### [Data shown]
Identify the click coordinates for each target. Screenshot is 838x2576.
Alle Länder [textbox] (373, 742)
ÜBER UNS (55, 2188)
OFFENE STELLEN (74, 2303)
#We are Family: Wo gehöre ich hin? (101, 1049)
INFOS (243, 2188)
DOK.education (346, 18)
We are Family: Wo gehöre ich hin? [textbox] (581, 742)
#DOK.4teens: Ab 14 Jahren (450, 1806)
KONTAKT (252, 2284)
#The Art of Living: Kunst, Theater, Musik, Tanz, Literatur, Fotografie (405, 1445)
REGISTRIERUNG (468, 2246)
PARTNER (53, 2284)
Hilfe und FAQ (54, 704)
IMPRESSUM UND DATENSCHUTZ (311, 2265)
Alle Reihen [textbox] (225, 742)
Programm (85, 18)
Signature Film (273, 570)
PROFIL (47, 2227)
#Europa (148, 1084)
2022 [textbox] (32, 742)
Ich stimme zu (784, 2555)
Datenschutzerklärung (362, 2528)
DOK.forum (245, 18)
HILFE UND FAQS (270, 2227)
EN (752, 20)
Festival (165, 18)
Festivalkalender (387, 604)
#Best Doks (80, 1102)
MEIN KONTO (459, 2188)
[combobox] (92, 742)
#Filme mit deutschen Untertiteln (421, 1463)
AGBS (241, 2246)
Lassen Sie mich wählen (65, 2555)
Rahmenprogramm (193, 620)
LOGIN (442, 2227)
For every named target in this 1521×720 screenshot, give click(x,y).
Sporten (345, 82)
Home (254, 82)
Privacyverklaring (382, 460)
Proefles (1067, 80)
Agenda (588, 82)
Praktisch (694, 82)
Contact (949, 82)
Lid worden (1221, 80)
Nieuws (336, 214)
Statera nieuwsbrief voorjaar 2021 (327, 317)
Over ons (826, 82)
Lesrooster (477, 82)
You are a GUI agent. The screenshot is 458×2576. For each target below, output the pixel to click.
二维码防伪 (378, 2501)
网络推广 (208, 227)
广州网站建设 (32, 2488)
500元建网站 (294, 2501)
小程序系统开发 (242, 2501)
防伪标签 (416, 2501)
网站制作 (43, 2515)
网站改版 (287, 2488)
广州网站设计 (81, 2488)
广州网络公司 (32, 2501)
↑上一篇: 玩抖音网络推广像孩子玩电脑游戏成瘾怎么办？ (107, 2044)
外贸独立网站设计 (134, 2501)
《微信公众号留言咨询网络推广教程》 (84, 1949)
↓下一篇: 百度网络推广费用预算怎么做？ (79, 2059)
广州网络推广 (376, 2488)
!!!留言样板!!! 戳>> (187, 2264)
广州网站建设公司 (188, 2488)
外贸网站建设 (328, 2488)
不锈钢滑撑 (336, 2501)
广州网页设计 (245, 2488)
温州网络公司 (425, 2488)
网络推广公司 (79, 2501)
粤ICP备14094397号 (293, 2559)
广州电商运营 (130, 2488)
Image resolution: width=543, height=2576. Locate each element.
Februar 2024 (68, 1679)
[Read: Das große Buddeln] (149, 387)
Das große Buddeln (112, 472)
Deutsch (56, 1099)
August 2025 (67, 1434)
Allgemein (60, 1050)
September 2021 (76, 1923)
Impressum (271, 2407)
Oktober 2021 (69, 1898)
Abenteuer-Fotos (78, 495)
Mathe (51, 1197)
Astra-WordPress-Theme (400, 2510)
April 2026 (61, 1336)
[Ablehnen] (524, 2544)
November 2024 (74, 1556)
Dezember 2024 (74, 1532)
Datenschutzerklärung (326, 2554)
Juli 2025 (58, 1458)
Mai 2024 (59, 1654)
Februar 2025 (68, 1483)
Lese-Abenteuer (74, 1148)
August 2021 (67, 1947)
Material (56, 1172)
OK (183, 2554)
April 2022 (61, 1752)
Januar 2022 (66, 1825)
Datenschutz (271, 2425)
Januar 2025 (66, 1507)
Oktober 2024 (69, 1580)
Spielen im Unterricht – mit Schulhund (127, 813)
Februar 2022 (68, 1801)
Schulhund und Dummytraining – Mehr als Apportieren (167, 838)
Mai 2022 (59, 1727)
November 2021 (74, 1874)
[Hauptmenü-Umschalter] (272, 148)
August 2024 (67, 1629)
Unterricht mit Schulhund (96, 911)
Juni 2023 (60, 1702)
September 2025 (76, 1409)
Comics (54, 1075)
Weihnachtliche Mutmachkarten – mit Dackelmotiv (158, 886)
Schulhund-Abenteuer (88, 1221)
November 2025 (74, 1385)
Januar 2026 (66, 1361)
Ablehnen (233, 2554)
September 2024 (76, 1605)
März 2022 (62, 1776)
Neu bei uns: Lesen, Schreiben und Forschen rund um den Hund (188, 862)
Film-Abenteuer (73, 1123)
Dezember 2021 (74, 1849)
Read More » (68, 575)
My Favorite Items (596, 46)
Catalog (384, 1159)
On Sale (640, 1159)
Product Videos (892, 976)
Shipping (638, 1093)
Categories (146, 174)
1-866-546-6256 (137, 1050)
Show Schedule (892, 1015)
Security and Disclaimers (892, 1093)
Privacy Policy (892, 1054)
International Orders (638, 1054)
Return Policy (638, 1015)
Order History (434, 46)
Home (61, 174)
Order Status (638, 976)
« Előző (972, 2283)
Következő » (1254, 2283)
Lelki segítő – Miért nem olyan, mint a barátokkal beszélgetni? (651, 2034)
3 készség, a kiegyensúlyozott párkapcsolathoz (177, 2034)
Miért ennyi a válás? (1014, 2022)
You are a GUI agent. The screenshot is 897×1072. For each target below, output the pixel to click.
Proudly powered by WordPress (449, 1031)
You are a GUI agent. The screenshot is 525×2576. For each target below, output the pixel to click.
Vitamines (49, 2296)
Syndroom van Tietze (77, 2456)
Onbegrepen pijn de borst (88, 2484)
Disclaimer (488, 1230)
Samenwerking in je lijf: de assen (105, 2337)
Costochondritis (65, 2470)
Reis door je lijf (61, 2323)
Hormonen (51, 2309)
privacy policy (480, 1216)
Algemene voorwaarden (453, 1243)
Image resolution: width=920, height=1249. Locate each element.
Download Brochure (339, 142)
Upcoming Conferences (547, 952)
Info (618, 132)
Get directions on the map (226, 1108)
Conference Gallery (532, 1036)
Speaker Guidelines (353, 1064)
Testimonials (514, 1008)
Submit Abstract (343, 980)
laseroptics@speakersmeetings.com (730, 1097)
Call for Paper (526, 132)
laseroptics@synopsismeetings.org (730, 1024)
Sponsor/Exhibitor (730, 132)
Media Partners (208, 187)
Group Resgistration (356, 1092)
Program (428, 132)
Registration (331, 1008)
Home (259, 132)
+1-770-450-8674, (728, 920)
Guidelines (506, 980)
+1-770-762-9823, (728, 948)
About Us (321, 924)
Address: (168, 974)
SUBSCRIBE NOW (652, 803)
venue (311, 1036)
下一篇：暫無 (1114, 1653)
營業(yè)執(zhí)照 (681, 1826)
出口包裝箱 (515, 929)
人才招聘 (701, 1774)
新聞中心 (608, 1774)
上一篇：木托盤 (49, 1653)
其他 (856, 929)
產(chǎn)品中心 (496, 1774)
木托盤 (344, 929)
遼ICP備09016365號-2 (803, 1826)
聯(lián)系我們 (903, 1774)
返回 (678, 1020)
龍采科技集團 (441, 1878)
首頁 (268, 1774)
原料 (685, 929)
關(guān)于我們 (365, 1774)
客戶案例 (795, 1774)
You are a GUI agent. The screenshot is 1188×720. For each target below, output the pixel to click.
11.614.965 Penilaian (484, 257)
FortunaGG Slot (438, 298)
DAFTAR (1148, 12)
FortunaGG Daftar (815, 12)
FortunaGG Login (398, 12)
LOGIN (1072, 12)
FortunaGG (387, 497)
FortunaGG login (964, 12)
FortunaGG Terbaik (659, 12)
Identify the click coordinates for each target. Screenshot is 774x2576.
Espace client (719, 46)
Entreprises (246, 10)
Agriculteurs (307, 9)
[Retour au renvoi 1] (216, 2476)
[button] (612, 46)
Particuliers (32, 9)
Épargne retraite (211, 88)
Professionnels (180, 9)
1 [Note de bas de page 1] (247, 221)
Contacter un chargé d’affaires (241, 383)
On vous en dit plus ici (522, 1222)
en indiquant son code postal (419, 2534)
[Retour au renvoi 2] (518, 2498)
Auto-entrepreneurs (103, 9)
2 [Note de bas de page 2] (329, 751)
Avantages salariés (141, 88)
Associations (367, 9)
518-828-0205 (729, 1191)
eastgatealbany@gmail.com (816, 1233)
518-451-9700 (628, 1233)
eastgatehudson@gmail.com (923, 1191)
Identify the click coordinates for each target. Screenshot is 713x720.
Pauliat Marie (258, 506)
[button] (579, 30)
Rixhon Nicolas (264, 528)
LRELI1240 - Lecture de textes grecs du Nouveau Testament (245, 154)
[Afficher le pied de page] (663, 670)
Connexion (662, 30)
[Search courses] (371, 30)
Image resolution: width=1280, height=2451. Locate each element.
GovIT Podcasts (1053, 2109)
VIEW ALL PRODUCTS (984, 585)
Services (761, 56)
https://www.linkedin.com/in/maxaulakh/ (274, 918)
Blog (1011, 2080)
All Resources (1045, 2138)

### [Exercise description]
Retype everything in the listing from the line with "聯(lián)系我們 (903, 1774)" down to the end of the listing, keeping both ends.

### [Correct answer]
聯(lián)系我們 (903, 1774)
返回 (678, 1020)
龍采科技集團 (441, 1878)
首頁 (268, 1774)
原料 (685, 929)
關(guān)于我們 (365, 1774)
客戶案例 (795, 1774)
You are a GUI agent. The screenshot is 1188×720. For each target below, output the pixel to click.
11.614.965 Penilaian (484, 257)
FortunaGG Slot (438, 298)
DAFTAR (1148, 12)
FortunaGG Daftar (815, 12)
FortunaGG Login (398, 12)
LOGIN (1072, 12)
FortunaGG (387, 497)
FortunaGG login (964, 12)
FortunaGG Terbaik (659, 12)
Identify the click coordinates for each target. Screenshot is 774x2576.
Espace client (719, 46)
Entreprises (246, 10)
Agriculteurs (307, 9)
[Retour au renvoi 1] (216, 2476)
[button] (612, 46)
Particuliers (32, 9)
Épargne retraite (211, 88)
Professionnels (180, 9)
1 [Note de bas de page 1] (247, 221)
Contacter un chargé d’affaires (241, 383)
On vous en dit plus ici (522, 1222)
en indiquant son code postal (419, 2534)
[Retour au renvoi 2] (518, 2498)
Auto-entrepreneurs (103, 9)
2 [Note de bas de page 2] (329, 751)
Avantages salariés (141, 88)
Associations (367, 9)
518-828-0205 (729, 1191)
eastgatealbany@gmail.com (816, 1233)
518-451-9700 (628, 1233)
eastgatehudson@gmail.com (923, 1191)
Identify the click coordinates for each target. Screenshot is 713x720.
Pauliat Marie (258, 506)
[button] (579, 30)
Rixhon Nicolas (264, 528)
LRELI1240 - Lecture de textes grecs du Nouveau Testament (245, 154)
[Afficher le pied de page] (663, 670)
Connexion (662, 30)
[Search courses] (371, 30)
Image resolution: width=1280, height=2451. Locate each element.
GovIT Podcasts (1053, 2109)
VIEW ALL PRODUCTS (984, 585)
Services (761, 56)
https://www.linkedin.com/in/maxaulakh/ (274, 918)
Blog (1011, 2080)
All Resources (1045, 2138)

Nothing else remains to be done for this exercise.